All programs were created by David Moore unless otherwise stated.

Simulation of an electron gun. I used numeric.js to solve Laplace's equation on the domain, and then calculated electron trajectories from an equation relying only on the direction vector $\hat{s}$ and potential difference $\varphi(x)-\varphi_0$.

This is a fun exercise in linearizing systems. A system of ideal springs in more than one dimension is a nonlinear system because of the square root taken in finding the distance. I wrote a Mathematica program which, given a mesh of springs, finds the eigenmodes of the system under small oscillations.

A disk rolling without slipping on a plane is an example of a nonholonomic system. This program solves for the dynamics of a massive disk, using the tools one normally uses for nonholonomic systems. The algebra was done in Mathematica and the plotting is done in three.js.

This is a solution of Kepler's problem. Most books on mechanics will give the full solution of the problem, but won't match the solution to initial position/velocity conditions. That turns out to have a few differences, so it's a good exercise to implement a program like this.

You can pass complex values into the logistic map and investigate its limiting properties. What is plotted is the real part of the limiting value.

I wrote this while thinking about ways to simulate the effects of the Earth's tidal bulges on the moon. What's plotted is how much the gravitational field diverges in the perpendicular/angular direction from a perfectly radial field.

I'm still on a quest to better visualize Riemannian manifolds. OK, sitting somewhere and trying to draw functions including their branch cuts is informative, but it leaves one with no idea how, for example, the exponential function looks anything like the logarithmic function. Usually, you say, "log is shaped like a spiral, or a depressed sheet" and "exp is shaped like a sheet that's flat on one side and rumpled on the other." But they're different views of the same manifold!

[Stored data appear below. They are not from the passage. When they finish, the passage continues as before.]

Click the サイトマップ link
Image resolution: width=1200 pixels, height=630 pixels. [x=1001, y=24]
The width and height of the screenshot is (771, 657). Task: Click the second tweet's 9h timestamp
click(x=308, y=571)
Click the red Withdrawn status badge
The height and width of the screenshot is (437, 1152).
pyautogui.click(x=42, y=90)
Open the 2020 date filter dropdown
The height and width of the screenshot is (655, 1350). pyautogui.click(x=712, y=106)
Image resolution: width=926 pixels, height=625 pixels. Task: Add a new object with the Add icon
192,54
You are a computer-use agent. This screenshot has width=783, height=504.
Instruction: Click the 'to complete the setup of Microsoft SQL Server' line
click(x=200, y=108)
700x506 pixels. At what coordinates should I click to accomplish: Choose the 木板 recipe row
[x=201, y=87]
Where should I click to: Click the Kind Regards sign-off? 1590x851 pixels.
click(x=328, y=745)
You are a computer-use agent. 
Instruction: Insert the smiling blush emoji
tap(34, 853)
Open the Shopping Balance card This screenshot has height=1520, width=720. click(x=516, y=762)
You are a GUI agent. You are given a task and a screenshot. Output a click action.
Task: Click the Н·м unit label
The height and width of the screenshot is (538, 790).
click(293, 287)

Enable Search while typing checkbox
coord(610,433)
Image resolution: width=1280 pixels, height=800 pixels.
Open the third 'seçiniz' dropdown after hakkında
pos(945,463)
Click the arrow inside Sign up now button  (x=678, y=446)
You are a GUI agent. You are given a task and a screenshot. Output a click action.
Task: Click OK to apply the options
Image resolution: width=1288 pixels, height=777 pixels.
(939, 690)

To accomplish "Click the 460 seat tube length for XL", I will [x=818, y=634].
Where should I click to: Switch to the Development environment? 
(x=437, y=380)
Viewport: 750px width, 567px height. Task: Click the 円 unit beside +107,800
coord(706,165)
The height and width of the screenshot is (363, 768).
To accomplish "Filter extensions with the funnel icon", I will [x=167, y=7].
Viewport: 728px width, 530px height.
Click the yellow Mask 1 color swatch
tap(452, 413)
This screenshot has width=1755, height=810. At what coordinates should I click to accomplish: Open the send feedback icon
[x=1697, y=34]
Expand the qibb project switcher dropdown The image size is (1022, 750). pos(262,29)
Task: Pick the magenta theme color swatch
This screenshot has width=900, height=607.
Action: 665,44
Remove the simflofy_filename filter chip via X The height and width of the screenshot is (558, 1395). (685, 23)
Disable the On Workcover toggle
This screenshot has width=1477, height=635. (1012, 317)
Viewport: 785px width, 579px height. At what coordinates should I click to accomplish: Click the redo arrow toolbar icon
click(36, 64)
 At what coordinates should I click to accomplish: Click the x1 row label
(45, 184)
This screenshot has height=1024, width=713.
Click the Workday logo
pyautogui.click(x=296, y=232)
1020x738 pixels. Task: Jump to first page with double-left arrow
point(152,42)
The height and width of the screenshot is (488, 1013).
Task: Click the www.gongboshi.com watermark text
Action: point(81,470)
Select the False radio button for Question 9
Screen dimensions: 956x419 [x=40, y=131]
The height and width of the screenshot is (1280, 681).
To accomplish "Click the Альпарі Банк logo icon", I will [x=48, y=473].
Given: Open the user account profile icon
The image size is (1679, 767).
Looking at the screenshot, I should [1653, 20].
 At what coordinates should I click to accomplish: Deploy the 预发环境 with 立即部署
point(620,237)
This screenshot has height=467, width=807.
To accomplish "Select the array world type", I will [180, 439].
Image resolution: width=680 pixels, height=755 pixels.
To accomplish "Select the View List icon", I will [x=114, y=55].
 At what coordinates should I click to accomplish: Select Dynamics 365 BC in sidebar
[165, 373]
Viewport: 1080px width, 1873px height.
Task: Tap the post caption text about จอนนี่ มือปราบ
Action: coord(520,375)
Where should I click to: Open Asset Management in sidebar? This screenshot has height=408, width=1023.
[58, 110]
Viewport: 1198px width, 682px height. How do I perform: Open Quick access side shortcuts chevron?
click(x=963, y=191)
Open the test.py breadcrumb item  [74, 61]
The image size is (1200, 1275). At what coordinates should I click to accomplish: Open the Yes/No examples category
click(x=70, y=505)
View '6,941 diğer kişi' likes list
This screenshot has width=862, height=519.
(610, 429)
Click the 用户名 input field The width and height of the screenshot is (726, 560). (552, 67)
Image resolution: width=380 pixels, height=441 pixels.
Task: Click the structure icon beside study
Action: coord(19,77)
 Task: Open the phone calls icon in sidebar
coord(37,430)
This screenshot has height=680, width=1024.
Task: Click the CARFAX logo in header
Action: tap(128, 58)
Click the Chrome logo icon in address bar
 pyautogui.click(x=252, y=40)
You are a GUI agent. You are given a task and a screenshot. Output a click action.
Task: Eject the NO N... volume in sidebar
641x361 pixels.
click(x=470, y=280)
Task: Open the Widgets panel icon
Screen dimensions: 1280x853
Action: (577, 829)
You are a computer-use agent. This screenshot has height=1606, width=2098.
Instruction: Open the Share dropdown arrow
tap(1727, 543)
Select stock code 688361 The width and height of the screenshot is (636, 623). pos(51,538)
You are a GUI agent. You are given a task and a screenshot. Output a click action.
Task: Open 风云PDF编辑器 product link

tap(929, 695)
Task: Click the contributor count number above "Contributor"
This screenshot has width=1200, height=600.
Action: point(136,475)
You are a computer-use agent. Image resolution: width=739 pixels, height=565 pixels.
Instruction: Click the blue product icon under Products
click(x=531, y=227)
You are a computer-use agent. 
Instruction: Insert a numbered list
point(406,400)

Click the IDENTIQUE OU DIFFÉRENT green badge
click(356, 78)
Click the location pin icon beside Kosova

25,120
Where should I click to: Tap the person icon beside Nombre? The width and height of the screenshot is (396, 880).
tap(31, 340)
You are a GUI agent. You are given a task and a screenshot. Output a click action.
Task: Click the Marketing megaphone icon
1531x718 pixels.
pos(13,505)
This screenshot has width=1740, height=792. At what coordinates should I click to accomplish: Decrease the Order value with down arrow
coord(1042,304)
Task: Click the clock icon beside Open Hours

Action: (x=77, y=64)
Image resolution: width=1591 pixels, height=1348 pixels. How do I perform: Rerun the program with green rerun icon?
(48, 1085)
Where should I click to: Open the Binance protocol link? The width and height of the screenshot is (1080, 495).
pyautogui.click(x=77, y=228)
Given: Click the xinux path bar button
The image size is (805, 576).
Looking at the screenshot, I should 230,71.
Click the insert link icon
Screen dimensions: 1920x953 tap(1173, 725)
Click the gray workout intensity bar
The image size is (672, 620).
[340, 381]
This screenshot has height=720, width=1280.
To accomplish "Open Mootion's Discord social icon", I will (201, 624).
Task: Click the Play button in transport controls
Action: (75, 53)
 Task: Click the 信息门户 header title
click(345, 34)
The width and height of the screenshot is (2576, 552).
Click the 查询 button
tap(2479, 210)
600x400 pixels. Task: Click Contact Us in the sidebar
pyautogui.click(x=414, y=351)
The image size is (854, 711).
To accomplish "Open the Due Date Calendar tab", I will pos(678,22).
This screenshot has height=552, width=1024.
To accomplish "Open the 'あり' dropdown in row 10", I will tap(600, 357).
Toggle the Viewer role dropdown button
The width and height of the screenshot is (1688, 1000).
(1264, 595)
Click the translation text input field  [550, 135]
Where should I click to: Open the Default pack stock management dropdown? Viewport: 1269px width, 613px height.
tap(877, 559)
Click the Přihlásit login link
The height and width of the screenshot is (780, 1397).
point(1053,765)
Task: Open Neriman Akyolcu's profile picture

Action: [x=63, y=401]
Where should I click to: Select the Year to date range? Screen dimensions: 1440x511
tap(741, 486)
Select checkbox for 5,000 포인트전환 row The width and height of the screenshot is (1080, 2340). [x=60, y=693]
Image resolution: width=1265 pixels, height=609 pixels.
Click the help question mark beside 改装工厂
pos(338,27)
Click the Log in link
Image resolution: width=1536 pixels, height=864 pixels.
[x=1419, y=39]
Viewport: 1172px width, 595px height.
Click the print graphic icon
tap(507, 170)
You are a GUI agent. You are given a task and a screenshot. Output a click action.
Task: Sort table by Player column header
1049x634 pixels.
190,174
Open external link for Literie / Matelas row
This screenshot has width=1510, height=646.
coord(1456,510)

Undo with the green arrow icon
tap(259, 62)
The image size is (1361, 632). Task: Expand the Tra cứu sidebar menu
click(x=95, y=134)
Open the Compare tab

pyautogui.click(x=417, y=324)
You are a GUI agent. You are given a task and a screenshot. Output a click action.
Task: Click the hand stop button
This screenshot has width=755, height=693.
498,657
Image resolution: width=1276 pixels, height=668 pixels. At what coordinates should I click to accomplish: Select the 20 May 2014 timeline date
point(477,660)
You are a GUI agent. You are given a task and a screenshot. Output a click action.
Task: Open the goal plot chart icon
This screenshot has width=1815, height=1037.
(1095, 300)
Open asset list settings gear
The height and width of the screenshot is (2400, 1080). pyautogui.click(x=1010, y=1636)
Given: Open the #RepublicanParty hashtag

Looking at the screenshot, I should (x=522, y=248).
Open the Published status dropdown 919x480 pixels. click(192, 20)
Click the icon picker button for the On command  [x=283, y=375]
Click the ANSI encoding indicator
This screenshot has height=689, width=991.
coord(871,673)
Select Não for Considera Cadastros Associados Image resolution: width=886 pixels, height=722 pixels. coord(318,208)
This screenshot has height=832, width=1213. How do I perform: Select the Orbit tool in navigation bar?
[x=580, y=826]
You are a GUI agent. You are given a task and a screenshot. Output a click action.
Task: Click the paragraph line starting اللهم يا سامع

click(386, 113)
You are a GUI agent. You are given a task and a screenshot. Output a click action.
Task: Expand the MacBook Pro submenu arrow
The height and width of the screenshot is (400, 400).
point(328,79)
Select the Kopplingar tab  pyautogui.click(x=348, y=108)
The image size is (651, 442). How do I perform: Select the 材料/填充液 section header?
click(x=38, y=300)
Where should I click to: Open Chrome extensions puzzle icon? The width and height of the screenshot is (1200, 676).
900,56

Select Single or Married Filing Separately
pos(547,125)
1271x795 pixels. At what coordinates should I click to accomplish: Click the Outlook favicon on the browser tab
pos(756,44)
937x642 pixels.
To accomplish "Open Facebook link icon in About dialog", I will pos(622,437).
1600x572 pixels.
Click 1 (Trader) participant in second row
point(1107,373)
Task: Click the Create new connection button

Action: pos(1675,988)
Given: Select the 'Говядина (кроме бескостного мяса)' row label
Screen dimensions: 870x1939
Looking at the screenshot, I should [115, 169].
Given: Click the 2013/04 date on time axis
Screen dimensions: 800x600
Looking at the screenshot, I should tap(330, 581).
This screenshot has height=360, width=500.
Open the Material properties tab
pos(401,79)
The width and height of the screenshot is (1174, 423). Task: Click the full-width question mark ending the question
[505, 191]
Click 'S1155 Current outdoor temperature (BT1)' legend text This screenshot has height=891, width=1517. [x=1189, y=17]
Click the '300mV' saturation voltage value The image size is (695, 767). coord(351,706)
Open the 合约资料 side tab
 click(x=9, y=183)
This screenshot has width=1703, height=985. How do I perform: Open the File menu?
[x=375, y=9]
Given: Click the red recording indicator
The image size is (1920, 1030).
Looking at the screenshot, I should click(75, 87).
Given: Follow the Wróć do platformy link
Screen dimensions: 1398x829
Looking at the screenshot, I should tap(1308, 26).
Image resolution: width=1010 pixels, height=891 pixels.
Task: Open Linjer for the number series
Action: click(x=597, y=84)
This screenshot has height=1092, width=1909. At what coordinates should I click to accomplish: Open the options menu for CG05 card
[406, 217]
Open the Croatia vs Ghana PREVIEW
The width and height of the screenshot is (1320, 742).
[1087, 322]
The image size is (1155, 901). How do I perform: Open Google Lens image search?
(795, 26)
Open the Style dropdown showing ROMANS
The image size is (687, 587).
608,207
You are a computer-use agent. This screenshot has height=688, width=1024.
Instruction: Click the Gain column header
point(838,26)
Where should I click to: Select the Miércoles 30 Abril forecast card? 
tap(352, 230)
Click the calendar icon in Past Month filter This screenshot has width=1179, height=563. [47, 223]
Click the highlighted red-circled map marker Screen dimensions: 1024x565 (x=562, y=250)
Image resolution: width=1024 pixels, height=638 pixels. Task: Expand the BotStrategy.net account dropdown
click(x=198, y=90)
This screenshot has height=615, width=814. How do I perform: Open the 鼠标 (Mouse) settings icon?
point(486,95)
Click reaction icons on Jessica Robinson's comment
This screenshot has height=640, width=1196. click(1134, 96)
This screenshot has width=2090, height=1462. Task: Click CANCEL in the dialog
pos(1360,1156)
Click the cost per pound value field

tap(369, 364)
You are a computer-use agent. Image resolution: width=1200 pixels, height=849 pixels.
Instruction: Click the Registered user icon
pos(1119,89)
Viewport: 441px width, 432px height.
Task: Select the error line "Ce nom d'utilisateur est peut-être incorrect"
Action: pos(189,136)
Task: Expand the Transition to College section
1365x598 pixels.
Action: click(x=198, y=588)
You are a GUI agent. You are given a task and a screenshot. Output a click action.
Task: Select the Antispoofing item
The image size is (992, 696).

This program lets you walk around on a Riemannian manifold and view the area close to the plane tangent to the manifold wherever you're at. I don't think it turned out too well, and I'm still working on different ways to view Riemannian manifolds.

To calculate the linked images, I essentially used the shooting method to calculate the eigensystem of the situation and then approximate initial waveforms. I did this because I was tired of the type of problems I kept running into when doing a general numerical PDE solution.

I made this for fun while answering a question on stackexchange. The most interesting thing about this one is that I calculated all the intersections using vector math. Sometimes it's easier to think in terms of angles, but you end up having to deal with a lot of special cases. Vector math is more well behaved.

The idea here is that you replace the 1/r^2 attraction law which governs the acceleration of two gravitationally interacting objects with a law governing the velocities of the objects.

As above, but with three bodies. I have a feeling this must be explicitly solvable, but I haven't tried my hand at it yet.

A three-body gravitational system is chaotic. This interactive program (javascript+processing.js) draws the path of particles over all of time, and varies the initial velocity of a single particle based on the mouse position. The whole simulation is in a zero-momentum frame, centered on the center of mass.

An interactive de Jong attractor drawer. A de Jong attractor is [the limit of a] chaotic trigonometric map in two dimensions.

Described in this blog post, I wrote a program which analyzes the dynamics of an otherwise simple conservation of momentum problem.

This is a noninteractive small program, which, for fun, simulates the simple wave equation where a wave pulse is emitted from a moving source. The whole simulation is then given a Lorentz boost. What is a standard reflection (frequency'=frequency) in one frame, is a relativistic doppler shift in another!

It's always fun to mess around with iterated function systems. This is a basic app which I'll expand on in the future.

It's easy to show that the cantor set has the same cardinality of the reals, so of course this means there is some function which maps the cantor set to the filled in unit square. Still, actually constructing such a function is amazing! The program shows one such construction.

Potential energy curves are useful for analyzing kinematics. The effective potential energy of an object in orbit isn't a true potential energy curve, because it consists partly of kinetic energy. By taking into account the conservation of angular momentum, you can rewrite energy conservation to depend on only the radius and radial velocity, and then you can do everything you can with a normal potential energy curve. Khan academy program at: http://www.khanacademy.org/cs/effective-potential-energy-perturbation-orbital-mechanics/1193669002.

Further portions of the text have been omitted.